(Written instruction) Could you render the entries as a JSON list of strings, one string per line with blank lines omitted, starting from the first line of the entries and stopping after the line that contains "will pyautogui.click(x=144, y=204)."?

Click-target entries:
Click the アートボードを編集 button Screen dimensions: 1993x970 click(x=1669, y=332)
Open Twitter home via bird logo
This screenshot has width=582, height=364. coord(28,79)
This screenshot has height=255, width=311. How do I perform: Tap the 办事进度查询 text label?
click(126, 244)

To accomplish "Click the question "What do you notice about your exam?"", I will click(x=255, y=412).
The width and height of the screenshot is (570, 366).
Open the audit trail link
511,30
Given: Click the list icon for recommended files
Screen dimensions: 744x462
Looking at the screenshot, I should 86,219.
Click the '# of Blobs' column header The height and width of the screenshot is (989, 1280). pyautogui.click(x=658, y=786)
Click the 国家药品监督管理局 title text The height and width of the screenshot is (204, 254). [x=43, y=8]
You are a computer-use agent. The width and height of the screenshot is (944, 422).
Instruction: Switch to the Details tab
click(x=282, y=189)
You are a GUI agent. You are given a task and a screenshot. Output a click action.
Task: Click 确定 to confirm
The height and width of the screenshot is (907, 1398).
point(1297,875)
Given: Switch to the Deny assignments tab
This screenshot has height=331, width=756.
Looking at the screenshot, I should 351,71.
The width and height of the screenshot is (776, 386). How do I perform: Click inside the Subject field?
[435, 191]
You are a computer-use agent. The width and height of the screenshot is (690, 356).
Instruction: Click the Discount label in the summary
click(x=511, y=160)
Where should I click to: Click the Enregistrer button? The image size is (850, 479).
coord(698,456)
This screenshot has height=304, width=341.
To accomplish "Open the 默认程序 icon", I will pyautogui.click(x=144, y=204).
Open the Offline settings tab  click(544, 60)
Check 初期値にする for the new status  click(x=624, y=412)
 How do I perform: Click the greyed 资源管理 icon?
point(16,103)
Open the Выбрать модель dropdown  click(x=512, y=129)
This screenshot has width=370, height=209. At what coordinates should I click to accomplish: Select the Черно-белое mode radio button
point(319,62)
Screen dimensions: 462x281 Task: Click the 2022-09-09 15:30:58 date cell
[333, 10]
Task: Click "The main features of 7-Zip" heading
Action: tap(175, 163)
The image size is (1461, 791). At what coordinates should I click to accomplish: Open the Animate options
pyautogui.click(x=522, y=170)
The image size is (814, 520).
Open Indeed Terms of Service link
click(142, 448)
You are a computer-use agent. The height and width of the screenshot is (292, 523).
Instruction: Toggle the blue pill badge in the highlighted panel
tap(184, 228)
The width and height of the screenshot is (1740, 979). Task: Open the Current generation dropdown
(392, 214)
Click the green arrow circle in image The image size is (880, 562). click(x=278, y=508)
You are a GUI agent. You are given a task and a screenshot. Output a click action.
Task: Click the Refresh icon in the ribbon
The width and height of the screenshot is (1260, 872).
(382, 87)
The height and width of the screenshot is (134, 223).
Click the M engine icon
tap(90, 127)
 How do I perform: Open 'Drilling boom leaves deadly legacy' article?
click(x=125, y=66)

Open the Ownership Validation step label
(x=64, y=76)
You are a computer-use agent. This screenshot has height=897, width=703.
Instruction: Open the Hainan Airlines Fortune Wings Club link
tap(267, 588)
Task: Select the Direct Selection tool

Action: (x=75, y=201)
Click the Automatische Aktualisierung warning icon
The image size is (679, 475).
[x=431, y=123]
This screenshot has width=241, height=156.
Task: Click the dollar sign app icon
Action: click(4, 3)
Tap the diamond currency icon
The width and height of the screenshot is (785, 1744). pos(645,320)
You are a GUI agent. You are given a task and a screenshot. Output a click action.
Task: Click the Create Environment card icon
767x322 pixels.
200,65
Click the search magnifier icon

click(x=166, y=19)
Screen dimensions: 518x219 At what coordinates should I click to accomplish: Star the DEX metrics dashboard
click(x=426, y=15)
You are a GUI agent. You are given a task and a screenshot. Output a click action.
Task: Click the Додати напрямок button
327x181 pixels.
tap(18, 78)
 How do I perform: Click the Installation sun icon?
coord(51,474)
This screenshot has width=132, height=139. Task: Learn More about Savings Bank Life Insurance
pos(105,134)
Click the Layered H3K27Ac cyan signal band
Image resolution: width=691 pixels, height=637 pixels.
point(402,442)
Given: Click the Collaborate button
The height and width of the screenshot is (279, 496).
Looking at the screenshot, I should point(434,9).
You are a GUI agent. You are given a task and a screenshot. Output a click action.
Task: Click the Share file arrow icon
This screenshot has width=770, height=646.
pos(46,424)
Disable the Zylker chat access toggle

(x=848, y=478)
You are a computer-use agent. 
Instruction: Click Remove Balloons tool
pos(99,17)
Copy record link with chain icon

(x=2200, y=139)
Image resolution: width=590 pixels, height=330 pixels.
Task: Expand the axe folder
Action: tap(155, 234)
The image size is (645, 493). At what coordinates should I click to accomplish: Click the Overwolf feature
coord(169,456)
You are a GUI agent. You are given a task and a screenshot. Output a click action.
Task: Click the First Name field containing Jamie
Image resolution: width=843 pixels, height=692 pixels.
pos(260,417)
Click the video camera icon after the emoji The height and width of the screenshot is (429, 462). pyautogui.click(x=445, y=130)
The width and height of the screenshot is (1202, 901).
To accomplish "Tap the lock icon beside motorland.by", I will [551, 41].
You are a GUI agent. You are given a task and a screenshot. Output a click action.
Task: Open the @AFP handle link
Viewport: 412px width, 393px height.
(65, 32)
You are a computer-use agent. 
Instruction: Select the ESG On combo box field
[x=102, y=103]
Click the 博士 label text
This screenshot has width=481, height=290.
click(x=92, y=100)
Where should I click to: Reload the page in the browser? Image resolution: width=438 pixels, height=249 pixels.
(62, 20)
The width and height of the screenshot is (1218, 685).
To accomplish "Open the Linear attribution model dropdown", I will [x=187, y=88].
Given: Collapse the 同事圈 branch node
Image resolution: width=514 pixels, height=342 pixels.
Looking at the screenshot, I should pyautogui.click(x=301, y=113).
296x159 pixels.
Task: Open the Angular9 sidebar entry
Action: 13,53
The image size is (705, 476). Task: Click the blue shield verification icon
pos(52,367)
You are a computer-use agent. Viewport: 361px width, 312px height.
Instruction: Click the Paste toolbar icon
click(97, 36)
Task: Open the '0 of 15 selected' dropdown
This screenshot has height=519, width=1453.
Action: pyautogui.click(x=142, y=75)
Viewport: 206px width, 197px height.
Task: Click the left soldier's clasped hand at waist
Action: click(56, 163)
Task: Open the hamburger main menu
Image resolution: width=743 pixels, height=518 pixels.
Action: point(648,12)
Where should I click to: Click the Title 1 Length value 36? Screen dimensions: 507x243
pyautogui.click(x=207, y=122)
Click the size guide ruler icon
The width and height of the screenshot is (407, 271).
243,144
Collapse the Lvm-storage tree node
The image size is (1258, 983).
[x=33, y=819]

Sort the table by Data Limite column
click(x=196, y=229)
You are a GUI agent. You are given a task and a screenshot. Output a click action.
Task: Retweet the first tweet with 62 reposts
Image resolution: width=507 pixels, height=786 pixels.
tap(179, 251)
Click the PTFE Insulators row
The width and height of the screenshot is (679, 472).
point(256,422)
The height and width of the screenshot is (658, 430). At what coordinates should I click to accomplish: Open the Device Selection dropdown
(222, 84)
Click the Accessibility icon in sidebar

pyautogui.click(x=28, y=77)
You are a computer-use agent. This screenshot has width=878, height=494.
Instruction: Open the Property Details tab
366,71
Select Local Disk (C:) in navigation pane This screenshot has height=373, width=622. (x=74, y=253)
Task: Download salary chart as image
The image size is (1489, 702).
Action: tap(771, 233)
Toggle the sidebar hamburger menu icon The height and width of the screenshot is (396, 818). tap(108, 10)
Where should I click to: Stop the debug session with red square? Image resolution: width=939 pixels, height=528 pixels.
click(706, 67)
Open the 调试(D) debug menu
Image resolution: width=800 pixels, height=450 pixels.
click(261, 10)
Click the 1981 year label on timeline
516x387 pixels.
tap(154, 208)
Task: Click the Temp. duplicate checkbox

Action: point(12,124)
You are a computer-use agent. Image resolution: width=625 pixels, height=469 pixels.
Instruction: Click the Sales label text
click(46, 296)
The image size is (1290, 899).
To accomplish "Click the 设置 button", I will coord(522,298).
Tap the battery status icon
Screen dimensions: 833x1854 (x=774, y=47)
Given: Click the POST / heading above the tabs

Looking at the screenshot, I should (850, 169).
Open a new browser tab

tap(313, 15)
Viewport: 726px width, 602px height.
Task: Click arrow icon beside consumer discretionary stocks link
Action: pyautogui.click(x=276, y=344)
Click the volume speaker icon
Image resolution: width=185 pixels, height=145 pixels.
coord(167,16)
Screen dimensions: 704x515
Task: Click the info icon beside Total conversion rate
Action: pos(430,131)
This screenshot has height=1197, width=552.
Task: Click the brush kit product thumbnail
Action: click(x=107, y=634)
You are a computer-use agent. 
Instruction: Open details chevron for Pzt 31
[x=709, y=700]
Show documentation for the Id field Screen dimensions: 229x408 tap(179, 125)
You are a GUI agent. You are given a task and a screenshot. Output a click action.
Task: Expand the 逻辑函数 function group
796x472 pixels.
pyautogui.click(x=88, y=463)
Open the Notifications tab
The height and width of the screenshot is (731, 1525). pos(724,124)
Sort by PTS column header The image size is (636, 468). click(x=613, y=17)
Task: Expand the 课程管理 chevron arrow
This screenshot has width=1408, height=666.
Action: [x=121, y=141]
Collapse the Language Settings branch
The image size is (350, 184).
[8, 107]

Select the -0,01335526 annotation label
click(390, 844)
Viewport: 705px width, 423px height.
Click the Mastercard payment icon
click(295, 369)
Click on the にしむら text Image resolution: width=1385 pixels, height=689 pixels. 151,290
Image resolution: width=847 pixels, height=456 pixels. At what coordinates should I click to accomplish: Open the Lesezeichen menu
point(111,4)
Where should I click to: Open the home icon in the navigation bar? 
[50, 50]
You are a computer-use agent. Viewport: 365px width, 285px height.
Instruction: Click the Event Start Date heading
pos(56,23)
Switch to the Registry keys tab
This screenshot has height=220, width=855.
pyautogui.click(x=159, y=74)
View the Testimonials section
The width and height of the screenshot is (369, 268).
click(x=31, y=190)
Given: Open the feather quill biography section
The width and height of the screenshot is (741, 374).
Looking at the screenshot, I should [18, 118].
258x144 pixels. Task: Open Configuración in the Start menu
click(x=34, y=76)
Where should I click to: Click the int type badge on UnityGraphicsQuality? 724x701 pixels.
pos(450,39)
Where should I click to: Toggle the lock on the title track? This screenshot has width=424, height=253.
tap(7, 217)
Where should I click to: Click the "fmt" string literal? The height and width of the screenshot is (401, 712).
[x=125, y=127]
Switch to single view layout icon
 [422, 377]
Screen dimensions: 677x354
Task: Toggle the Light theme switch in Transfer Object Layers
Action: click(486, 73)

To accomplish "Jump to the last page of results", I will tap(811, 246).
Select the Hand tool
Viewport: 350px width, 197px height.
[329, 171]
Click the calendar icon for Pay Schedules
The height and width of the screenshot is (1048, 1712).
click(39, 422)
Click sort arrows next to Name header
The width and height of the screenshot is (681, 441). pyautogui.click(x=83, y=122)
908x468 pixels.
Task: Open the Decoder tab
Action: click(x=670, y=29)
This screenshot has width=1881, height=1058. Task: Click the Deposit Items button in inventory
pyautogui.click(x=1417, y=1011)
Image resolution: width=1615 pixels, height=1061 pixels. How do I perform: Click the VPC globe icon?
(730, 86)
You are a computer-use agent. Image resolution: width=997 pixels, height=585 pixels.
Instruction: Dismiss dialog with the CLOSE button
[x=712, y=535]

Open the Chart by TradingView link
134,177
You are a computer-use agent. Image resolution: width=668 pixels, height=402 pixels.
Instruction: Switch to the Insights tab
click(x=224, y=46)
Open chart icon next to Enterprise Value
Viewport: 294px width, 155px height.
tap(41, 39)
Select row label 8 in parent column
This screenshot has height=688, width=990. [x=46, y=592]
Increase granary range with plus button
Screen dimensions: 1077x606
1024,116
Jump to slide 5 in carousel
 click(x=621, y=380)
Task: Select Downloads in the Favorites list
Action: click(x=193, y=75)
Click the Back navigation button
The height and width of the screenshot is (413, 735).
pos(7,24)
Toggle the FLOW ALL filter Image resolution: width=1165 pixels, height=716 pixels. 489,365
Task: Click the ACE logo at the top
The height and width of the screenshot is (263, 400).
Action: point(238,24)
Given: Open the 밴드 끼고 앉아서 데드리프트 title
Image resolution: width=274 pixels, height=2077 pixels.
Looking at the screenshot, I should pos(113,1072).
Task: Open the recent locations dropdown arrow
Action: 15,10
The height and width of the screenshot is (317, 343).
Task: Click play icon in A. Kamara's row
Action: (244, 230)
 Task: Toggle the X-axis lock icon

(Result of the exercise)
[
  "Click the アートボードを編集 button Screen dimensions: 1993x970 click(x=1669, y=332)",
  "Open Twitter home via bird logo",
  "This screenshot has width=582, height=364. coord(28,79)",
  "This screenshot has height=255, width=311. How do I perform: Tap the 办事进度查询 text label?",
  "click(126, 244)",
  "To accomplish \"Click the question \"What do you notice about your exam?\"\", I will click(x=255, y=412).",
  "The width and height of the screenshot is (570, 366).",
  "Open the audit trail link",
  "511,30",
  "Given: Click the list icon for recommended files",
  "Screen dimensions: 744x462",
  "Looking at the screenshot, I should 86,219.",
  "Click the '# of Blobs' column header The height and width of the screenshot is (989, 1280). pyautogui.click(x=658, y=786)",
  "Click the 国家药品监督管理局 title text The height and width of the screenshot is (204, 254). [x=43, y=8]",
  "You are a computer-use agent. The width and height of the screenshot is (944, 422).",
  "Instruction: Switch to the Details tab",
  "click(x=282, y=189)",
  "You are a GUI agent. You are given a task and a screenshot. Output a click action.",
  "Task: Click 确定 to confirm",
  "The height and width of the screenshot is (907, 1398).",
  "point(1297,875)",
  "Given: Switch to the Deny assignments tab",
  "This screenshot has height=331, width=756.",
  "Looking at the screenshot, I should 351,71.",
  "The width and height of the screenshot is (776, 386). How do I perform: Click inside the Subject field?",
  "[435, 191]",
  "You are a computer-use agent. The width and height of the screenshot is (690, 356).",
  "Instruction: Click the Discount label in the summary",
  "click(x=511, y=160)",
  "Where should I click to: Click the Enregistrer button? The image size is (850, 479).",
  "coord(698,456)",
  "This screenshot has height=304, width=341.",
  "To accomplish \"Open the 默认程序 icon\", I will pyautogui.click(x=144, y=204)."
]